I guess that's the answer about what you want to do about it, then... But don't try to justify it by saying it's better "for both of you". Do what's right for you. She's probably not going to see it as "best for her", and is only going to be hurt worse if you try to justify it to her that way.

And for the love of god, do it before you have kids!

Oh, and you really need to grow up and figure out what you want. Personally, I don't have much respect for people who whine and complain after letting their families make important decisions for them. You might be a great guy, but your "taking the easy way out" has hurt and will hurt a lot of (most likely) good people. Your wife in particular, as I expect that she will have trouble finding a "good" husband, after losing her virginity and the stigma of a divorce.

C


----------



## LoveLonely (Dec 8, 2013)

I am going to turn the tables. I am a male. If I found out that my fiance was really more into other ethnic groups besides mine, I would be crushed. It has NOTHING to do with tolerance; people are attracted to what they are attracted to and should not be ashamed of it. It can't be helped. Regardless, I would be crushed. How would YOU feel if you found out that she was more turned on by other ethnic groups? Is this really fair to either of you?


----------



## Lanister0 (Dec 17, 2013)

I don't know what you were expecting from an arranged marriage.
Seems like you got exactly what you signed up for. 
I'm sure she doesn't love you either she's just trained to say that. 
It's not fair to her or your future children to stay with her. She deserves someone who loves, respects, and is attracted to her.
So either fake it and be a good husband, or divorce her. 
And next time be a man and chose the woman you want, not the one mommy wants you to marry.


----------



## turnera (Jan 22, 2010)

Advaita_2001 said:


> Well maybe love can grow I don't know but quite frankly this marriage is making me unhappy every single day. I don't think it's a healthy situation when every time I look at her I think there goes the mistake I made...

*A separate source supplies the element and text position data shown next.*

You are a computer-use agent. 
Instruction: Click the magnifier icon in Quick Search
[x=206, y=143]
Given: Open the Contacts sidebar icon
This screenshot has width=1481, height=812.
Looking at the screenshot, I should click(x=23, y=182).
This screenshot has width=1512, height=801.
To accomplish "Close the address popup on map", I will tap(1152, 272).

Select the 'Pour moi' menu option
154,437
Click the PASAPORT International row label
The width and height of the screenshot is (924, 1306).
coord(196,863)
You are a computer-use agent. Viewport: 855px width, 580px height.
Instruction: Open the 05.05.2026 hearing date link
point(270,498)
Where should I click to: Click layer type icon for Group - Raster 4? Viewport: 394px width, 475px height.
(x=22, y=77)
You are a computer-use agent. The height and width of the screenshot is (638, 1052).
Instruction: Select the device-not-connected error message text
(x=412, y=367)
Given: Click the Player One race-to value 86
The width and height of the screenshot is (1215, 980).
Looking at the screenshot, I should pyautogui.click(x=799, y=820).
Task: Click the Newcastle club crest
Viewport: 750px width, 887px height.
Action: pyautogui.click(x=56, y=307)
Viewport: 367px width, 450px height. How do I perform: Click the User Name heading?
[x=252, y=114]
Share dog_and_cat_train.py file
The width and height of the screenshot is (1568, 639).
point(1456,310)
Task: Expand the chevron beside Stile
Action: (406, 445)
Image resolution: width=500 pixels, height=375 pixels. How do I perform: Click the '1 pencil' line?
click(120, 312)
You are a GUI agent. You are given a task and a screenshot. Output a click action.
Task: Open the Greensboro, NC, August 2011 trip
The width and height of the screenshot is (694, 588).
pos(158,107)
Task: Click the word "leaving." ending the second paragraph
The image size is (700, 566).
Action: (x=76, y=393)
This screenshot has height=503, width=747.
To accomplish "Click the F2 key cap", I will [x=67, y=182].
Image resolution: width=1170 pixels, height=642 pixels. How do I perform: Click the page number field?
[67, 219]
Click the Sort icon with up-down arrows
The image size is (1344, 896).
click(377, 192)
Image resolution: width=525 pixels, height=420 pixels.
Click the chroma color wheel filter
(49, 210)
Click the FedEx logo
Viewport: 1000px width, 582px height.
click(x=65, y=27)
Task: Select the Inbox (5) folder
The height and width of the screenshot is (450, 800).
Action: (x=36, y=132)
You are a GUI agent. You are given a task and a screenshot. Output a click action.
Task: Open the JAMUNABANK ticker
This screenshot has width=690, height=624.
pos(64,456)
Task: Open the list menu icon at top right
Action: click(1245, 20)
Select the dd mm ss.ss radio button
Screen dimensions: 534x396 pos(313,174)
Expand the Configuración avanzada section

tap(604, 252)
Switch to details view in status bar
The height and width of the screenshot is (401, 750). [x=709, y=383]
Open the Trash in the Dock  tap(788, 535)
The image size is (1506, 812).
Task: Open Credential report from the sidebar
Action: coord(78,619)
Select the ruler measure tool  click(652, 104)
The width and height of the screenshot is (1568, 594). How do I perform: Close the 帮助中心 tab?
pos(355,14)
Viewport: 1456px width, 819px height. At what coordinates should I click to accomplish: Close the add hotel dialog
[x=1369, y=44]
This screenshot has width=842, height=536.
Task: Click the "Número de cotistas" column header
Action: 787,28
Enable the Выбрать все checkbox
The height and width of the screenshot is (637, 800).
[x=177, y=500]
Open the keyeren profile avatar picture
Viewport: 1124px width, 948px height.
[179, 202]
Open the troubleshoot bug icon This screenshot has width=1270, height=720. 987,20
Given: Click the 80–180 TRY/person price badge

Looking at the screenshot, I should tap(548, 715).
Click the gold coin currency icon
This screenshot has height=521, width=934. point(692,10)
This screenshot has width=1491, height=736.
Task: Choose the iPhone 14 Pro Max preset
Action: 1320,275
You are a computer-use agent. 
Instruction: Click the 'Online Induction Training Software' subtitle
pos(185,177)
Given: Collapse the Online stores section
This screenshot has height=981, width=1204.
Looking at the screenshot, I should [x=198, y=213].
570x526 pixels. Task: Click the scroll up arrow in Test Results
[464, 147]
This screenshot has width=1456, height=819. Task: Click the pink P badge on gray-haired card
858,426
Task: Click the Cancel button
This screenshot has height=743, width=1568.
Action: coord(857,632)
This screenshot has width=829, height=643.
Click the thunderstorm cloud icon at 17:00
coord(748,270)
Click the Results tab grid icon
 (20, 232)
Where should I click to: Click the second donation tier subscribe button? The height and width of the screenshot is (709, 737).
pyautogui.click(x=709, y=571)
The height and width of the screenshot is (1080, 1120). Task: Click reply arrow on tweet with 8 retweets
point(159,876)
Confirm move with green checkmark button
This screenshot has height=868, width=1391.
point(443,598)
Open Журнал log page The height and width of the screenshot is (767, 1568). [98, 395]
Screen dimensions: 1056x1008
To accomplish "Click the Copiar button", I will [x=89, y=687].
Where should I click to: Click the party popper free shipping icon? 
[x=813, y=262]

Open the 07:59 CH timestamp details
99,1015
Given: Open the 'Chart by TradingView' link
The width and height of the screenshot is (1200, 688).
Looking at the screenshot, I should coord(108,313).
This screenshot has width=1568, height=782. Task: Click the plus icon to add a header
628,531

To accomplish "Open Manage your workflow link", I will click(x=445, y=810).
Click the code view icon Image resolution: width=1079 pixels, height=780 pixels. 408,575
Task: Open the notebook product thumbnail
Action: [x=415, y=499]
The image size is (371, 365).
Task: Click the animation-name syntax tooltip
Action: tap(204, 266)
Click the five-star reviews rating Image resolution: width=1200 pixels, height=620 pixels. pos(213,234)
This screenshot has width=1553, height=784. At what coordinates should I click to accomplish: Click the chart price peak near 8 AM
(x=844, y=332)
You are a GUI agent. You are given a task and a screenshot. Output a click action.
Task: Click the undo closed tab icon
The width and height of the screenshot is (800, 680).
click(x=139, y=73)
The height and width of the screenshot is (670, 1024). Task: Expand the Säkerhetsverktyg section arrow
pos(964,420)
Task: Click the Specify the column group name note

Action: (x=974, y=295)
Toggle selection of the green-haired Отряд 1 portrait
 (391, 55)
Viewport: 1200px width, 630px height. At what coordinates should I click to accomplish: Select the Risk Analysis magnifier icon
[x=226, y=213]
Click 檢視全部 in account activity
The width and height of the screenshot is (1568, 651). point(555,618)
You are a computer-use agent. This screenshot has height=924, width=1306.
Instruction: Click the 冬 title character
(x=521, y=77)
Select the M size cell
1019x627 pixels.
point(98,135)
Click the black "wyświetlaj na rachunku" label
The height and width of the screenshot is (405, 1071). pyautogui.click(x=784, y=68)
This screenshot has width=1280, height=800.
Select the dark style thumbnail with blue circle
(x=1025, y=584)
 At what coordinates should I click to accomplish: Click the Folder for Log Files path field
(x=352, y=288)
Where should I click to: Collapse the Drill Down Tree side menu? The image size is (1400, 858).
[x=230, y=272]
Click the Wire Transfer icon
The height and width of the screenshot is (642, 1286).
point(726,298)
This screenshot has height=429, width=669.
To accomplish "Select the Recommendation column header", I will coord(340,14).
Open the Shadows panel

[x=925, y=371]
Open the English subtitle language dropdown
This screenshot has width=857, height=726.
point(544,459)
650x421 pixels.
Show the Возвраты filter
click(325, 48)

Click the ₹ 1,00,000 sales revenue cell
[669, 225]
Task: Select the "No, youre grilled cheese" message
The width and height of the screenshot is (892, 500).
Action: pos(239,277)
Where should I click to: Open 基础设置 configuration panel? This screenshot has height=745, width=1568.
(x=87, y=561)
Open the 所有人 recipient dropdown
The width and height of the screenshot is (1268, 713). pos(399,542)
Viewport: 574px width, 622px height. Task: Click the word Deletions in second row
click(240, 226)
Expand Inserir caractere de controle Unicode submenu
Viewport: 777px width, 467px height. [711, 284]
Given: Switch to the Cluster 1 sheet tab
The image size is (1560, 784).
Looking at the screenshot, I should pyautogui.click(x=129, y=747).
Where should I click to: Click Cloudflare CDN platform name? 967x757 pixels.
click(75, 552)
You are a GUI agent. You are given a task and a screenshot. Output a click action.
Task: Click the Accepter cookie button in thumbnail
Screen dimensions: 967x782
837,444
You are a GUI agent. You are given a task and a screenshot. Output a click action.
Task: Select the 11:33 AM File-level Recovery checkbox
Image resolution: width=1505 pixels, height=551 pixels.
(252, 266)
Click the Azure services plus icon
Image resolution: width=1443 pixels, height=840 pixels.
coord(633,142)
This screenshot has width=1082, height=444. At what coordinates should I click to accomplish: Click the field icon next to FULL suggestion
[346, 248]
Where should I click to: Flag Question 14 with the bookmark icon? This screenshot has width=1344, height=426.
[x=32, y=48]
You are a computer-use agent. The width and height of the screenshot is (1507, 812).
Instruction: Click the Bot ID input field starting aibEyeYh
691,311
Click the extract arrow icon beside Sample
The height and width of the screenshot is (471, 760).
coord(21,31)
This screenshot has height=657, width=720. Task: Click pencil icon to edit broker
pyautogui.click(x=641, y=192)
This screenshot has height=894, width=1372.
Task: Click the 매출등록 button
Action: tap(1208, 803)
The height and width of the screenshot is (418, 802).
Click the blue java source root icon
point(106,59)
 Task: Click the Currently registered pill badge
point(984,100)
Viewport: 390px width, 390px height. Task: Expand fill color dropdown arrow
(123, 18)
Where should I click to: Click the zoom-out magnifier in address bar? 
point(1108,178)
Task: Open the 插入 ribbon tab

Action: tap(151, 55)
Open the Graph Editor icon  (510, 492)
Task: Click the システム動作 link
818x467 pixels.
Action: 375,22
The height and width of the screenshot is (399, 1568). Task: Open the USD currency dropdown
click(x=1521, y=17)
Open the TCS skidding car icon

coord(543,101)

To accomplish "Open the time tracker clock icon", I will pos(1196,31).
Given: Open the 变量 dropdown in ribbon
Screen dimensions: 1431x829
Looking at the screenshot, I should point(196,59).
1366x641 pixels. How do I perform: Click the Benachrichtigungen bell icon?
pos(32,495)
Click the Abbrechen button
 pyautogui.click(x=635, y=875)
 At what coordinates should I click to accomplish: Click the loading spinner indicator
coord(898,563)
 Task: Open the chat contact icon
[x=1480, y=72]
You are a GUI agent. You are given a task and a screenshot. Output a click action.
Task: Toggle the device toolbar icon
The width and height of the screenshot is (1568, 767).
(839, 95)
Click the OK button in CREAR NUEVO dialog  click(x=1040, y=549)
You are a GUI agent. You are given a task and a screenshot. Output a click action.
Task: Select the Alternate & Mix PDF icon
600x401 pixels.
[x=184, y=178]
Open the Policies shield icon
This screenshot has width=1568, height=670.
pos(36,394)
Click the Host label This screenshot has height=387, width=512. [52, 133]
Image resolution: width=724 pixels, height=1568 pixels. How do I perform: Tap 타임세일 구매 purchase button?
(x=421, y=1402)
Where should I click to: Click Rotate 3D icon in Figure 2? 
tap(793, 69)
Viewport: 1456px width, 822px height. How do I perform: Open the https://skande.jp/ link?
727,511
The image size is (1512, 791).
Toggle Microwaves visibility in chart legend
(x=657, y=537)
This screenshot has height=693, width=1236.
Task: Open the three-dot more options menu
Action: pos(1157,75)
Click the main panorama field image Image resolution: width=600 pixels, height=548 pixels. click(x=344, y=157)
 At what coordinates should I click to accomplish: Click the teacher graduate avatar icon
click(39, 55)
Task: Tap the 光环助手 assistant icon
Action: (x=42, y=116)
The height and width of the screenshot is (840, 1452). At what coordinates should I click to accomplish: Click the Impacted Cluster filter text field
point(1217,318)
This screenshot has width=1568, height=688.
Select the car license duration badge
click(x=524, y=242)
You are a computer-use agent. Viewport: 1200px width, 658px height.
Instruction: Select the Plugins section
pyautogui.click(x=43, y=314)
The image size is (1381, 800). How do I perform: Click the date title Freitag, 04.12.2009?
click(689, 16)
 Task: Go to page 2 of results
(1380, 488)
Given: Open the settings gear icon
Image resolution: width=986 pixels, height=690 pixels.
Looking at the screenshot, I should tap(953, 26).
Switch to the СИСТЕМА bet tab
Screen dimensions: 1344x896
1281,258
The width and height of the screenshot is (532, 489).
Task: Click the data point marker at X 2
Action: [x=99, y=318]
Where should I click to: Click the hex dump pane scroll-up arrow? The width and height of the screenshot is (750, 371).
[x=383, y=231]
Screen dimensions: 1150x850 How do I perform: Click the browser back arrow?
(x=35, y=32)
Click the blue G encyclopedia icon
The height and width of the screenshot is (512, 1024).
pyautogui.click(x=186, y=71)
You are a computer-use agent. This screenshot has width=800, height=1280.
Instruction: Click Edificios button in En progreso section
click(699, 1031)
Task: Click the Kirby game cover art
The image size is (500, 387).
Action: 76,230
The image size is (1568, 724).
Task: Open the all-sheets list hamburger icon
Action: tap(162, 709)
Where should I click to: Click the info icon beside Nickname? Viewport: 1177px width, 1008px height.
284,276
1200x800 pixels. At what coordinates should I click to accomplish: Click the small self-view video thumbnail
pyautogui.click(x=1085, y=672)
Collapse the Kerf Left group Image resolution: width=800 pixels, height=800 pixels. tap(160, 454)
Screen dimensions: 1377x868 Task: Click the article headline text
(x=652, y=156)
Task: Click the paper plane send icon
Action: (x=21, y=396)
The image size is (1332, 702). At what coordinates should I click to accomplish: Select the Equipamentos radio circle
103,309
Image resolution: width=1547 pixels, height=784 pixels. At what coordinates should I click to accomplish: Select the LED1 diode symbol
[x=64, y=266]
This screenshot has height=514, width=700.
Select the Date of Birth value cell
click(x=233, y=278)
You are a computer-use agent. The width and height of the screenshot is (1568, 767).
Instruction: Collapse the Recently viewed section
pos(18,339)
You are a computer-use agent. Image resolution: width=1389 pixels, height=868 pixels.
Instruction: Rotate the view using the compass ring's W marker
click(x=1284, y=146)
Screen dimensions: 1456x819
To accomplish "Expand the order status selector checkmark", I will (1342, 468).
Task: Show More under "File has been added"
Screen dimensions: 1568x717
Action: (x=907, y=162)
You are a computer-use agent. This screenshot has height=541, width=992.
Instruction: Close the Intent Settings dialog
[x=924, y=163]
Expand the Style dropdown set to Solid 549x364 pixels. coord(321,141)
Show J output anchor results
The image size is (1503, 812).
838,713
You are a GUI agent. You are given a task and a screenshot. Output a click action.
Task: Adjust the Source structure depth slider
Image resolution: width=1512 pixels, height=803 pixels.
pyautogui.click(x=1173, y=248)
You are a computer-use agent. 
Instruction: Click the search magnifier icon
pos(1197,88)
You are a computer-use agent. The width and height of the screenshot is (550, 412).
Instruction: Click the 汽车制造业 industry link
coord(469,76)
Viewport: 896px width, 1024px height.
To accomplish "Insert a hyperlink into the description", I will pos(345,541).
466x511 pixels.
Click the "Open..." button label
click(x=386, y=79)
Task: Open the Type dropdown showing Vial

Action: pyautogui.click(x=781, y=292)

What kinds of things do you talk about? What things do you do together?


----------



## Advaita_2001 (Dec 18, 2013)

Hardly anything....


----------



## turnera (Jan 22, 2010)

Well, then, you can't expect to be excited about her, can you?

You are the one with the problem, so it behooves you to change things. At least TRY before you just throw your marriage away. Make it a point to talk at least 15 minutes a day, for now, by asking her about herself, her childhood, her favorite memories, her dreams, bad things...get to know her.


----------



## pms (Dec 30, 2013)

I agree with turnera. Get to know her. Talk to her. Take her out on dates. Spend time together. Hold hands. Teach her things that you know and learn things from her; I mean worldly things. You may find out that you have more in common than you think.


----------



## sgreenberg (Jul 9, 2013)

How about marriage counseling? The above advice is also very good - I mean, make a go of it - become friends, find common interests, be affectionate and kind to one another. Love can definitely grow from that.


----------